--- Work task ---
Match the word "computer". Return each line of the data below where it appears.

─── Source records

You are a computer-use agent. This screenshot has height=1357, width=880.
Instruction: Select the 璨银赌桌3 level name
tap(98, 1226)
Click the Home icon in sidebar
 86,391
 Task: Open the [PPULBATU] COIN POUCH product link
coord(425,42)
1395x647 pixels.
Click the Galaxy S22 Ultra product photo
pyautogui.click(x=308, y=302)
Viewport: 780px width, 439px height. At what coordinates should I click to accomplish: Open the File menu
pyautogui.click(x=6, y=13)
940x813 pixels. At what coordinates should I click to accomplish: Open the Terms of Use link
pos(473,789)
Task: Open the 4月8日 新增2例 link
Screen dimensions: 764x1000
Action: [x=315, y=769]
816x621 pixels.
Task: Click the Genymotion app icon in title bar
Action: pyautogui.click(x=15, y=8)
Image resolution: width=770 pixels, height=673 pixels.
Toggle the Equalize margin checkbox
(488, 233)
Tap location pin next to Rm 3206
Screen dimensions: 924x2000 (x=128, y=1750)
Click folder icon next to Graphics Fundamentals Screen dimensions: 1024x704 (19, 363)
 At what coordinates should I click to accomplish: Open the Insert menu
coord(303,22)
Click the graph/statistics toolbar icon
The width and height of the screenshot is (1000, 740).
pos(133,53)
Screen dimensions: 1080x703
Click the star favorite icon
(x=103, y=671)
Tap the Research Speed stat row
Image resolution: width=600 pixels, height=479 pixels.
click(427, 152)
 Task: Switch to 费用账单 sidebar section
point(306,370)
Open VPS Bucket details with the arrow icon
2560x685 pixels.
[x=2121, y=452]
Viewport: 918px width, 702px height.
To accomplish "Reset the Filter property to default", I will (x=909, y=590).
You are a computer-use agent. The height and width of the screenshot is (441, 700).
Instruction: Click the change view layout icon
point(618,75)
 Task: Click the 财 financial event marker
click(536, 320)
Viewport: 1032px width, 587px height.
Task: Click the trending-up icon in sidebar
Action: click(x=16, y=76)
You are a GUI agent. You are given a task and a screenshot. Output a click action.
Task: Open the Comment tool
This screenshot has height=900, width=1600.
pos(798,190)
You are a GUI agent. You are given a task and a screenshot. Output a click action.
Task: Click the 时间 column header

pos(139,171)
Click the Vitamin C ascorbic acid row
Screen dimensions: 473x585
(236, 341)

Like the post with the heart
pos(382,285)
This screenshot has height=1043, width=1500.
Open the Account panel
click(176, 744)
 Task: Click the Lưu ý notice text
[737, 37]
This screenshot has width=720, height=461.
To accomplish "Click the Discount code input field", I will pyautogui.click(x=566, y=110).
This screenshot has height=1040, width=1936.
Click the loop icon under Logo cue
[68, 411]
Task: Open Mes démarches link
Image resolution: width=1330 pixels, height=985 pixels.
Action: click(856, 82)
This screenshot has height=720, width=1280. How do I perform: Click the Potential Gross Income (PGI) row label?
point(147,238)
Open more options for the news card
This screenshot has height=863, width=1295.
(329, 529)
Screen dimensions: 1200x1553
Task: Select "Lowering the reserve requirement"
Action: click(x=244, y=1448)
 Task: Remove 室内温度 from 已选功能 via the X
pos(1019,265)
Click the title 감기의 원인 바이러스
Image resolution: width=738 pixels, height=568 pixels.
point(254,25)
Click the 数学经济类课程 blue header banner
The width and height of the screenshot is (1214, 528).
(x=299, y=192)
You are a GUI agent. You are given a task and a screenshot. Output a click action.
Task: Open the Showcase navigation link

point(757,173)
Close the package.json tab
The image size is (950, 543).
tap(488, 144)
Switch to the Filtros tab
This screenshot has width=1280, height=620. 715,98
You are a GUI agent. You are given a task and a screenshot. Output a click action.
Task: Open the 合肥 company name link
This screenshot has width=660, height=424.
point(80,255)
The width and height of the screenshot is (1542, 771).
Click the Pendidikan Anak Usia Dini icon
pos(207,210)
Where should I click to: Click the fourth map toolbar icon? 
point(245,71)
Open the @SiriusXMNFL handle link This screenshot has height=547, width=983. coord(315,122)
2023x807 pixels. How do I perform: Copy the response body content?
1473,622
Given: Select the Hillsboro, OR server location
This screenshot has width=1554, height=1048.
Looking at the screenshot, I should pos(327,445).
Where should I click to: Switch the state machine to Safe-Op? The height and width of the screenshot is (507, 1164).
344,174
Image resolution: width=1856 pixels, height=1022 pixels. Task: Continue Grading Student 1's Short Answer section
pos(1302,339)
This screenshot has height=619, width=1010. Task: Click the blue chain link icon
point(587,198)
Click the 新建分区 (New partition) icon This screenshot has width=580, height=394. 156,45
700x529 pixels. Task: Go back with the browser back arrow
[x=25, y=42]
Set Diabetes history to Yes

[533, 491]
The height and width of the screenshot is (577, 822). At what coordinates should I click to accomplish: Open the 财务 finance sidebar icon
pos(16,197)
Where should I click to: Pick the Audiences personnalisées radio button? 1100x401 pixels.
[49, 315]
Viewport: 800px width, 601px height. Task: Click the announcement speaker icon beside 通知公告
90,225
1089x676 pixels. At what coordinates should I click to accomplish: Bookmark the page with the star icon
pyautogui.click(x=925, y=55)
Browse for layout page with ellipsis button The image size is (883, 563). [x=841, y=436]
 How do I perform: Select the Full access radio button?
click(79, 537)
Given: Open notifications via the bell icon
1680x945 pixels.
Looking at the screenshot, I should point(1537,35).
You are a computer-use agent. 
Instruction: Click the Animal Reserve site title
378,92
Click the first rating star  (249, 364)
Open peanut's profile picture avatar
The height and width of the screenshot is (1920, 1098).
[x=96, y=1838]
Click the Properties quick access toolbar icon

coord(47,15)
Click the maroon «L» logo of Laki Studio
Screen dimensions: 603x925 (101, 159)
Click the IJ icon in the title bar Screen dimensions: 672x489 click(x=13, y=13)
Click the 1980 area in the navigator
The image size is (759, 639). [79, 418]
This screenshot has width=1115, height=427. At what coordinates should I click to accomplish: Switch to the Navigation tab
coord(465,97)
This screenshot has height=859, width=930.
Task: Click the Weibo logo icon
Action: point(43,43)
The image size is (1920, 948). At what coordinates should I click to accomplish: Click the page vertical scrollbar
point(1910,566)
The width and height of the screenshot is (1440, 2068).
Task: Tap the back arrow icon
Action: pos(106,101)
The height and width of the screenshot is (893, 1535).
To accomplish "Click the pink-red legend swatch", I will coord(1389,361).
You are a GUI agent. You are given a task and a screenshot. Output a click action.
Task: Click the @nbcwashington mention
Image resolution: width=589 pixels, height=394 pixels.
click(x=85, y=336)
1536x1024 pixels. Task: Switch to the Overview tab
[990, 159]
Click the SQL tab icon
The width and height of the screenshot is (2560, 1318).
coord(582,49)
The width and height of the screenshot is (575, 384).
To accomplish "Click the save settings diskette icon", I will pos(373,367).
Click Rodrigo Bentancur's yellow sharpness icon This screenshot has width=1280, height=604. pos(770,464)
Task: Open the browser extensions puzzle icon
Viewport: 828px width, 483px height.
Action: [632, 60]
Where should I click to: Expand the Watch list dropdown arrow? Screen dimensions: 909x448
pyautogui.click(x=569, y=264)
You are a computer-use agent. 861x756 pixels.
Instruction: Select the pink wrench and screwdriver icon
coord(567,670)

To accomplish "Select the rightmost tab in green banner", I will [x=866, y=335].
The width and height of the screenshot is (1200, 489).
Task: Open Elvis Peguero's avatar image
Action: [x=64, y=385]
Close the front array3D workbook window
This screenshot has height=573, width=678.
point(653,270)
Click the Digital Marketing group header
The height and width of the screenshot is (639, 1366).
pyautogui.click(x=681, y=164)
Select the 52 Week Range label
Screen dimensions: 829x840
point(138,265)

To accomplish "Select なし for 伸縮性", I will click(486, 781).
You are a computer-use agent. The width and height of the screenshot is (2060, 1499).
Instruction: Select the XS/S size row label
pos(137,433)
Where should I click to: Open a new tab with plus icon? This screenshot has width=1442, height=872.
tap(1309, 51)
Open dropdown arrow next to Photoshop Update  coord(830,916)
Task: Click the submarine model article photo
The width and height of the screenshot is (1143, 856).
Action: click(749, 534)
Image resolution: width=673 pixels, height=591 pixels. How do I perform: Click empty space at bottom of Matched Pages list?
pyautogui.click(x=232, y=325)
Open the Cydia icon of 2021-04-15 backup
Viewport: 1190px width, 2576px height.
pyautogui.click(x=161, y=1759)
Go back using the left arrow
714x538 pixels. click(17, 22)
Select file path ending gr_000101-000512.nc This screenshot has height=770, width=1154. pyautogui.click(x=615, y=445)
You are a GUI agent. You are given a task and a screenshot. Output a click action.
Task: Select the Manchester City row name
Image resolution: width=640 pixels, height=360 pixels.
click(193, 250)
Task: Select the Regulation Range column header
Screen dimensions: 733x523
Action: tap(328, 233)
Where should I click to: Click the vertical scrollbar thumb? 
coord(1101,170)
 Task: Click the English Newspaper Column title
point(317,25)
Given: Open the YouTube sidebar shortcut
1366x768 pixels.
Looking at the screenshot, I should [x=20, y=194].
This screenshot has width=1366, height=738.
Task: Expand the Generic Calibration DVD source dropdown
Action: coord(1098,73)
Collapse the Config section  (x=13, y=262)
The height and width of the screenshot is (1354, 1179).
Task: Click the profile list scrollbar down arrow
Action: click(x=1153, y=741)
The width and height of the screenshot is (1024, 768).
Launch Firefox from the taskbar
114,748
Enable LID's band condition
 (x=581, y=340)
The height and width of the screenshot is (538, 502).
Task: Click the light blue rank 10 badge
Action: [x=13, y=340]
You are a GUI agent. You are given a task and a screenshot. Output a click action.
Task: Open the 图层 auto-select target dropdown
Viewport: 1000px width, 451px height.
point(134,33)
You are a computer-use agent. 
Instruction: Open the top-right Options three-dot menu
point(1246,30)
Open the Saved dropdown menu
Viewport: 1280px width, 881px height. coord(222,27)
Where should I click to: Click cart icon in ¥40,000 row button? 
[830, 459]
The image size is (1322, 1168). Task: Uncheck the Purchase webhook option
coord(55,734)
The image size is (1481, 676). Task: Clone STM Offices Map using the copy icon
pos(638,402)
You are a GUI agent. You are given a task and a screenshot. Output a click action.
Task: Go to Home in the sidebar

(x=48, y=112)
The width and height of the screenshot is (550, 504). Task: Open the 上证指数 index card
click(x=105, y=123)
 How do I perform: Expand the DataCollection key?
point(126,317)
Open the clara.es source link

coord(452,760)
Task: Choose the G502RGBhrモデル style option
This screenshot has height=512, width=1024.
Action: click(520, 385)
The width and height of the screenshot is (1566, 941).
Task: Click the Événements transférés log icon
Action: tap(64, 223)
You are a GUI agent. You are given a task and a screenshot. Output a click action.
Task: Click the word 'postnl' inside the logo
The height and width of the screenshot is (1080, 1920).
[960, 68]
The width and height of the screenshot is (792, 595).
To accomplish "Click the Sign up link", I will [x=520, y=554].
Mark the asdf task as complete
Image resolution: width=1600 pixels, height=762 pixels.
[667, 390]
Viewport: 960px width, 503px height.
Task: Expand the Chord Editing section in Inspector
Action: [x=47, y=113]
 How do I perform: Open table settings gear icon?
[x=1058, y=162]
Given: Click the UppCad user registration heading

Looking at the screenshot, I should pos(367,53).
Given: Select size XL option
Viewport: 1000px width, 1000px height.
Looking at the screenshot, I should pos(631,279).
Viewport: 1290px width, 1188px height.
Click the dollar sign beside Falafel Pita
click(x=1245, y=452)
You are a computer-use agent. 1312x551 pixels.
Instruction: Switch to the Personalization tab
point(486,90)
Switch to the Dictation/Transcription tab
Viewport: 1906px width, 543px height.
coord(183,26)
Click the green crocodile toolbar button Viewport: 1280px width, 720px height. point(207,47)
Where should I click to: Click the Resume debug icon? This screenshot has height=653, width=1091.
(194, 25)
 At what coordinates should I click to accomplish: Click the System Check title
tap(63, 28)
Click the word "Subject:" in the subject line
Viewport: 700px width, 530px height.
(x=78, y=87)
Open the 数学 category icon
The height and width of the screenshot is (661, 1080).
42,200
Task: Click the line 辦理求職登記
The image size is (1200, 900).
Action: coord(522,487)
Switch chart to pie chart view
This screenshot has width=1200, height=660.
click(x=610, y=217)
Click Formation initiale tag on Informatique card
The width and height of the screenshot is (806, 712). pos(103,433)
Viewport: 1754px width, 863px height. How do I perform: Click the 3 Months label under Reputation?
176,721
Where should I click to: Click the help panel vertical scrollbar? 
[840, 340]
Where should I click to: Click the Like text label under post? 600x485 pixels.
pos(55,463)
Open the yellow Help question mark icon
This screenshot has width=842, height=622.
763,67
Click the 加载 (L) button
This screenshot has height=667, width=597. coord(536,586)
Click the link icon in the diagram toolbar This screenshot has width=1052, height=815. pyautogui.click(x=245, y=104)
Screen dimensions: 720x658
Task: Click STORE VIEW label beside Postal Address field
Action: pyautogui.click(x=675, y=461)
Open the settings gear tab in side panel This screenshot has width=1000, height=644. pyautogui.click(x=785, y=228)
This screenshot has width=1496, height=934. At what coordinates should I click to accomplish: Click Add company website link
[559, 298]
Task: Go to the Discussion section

──────

--- Output of the exercise ---
You are a computer-use agent. This screenshot has height=1357, width=880.
You are a computer-use agent. The height and width of the screenshot is (441, 700).
You are a computer-use agent. 
You are a computer-use agent. 861x756 pixels.
You are a computer-use agent. The width and height of the screenshot is (2060, 1499).
You are a computer-use agent. 
You are a computer-use agent. 1312x551 pixels.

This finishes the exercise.